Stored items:

((

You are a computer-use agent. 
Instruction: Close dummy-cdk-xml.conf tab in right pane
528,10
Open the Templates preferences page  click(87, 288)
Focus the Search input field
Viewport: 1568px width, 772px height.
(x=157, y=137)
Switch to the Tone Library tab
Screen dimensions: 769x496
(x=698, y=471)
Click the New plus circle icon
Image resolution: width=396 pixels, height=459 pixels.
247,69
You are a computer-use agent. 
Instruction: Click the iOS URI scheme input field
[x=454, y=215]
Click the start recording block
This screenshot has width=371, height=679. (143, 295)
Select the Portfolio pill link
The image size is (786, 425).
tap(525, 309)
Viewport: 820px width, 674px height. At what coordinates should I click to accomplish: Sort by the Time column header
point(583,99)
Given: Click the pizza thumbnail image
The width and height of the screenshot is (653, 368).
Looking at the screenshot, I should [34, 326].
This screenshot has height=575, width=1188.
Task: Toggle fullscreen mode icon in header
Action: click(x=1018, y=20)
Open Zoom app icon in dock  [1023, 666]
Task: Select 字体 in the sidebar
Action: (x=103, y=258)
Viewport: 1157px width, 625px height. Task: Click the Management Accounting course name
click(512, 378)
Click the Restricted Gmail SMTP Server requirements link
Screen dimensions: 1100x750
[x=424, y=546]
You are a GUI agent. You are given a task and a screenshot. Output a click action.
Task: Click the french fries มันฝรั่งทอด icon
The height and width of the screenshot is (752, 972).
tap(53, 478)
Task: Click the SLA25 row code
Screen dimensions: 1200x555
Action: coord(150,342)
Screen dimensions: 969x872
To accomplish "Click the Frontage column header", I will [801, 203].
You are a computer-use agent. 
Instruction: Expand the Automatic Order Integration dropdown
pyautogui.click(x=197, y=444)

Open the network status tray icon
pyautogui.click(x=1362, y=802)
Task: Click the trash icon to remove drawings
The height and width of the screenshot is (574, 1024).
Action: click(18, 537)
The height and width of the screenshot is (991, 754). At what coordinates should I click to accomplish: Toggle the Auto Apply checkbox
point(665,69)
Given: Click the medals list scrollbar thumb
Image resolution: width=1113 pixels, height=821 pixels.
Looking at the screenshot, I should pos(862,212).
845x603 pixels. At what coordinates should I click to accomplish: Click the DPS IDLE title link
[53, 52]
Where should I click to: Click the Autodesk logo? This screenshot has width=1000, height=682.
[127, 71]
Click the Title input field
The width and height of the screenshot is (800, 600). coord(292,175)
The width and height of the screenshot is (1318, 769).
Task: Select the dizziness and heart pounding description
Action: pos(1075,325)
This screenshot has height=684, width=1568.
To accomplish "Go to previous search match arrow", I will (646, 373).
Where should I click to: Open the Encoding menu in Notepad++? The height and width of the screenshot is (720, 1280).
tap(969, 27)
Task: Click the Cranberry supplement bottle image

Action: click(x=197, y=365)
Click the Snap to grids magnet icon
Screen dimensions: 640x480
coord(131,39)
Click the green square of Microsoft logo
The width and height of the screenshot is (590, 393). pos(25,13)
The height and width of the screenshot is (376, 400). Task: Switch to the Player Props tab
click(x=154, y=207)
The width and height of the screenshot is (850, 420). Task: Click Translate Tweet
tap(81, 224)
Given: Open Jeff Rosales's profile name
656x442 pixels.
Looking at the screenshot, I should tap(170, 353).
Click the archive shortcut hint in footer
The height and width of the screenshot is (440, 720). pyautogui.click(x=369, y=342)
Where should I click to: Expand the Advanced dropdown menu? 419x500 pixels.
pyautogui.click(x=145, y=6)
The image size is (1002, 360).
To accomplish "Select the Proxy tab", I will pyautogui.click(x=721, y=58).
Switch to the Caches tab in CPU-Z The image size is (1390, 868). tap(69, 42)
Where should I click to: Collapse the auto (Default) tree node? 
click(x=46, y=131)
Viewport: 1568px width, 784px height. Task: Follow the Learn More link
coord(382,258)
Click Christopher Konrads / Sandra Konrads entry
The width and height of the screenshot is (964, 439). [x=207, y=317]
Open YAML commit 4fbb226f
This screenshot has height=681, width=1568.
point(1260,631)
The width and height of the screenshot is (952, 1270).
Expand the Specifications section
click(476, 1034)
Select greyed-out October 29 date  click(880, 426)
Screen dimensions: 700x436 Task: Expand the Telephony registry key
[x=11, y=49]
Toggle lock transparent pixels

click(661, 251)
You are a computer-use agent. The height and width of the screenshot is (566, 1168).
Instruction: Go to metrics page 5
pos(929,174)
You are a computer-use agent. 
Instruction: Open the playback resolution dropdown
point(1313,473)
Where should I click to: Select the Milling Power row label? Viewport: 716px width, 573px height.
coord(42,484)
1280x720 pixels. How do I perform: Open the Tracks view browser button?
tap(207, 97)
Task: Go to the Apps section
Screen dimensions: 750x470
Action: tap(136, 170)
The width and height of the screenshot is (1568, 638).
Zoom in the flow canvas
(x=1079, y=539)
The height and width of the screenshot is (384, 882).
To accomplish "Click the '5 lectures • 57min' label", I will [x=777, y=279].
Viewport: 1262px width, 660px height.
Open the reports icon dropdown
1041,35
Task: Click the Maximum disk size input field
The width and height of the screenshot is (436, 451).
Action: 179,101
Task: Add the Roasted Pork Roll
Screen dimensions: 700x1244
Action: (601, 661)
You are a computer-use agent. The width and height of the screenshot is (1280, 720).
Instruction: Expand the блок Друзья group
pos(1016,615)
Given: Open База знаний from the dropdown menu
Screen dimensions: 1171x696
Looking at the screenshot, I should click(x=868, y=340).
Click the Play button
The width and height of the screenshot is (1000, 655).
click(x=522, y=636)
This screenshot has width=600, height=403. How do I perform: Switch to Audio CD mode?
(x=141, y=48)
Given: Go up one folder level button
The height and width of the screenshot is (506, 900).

))

- _PROBLEM_:
The last part of the records is the answer, beginning at the line that holds "Zoom in the flow canvas" and including the final line, repeated exactly.

- _WRITTEN ANSWER_:
Zoom in the flow canvas
(x=1079, y=539)
The height and width of the screenshot is (384, 882).
To accomplish "Click the '5 lectures • 57min' label", I will [x=777, y=279].
Viewport: 1262px width, 660px height.
Open the reports icon dropdown
1041,35
Task: Click the Maximum disk size input field
The width and height of the screenshot is (436, 451).
Action: 179,101
Task: Add the Roasted Pork Roll
Screen dimensions: 700x1244
Action: (601, 661)
You are a computer-use agent. The width and height of the screenshot is (1280, 720).
Instruction: Expand the блок Друзья group
pos(1016,615)
Given: Open База знаний from the dropdown menu
Screen dimensions: 1171x696
Looking at the screenshot, I should click(x=868, y=340).
Click the Play button
The width and height of the screenshot is (1000, 655).
click(x=522, y=636)
This screenshot has width=600, height=403. How do I perform: Switch to Audio CD mode?
(x=141, y=48)
Given: Go up one folder level button
The height and width of the screenshot is (506, 900).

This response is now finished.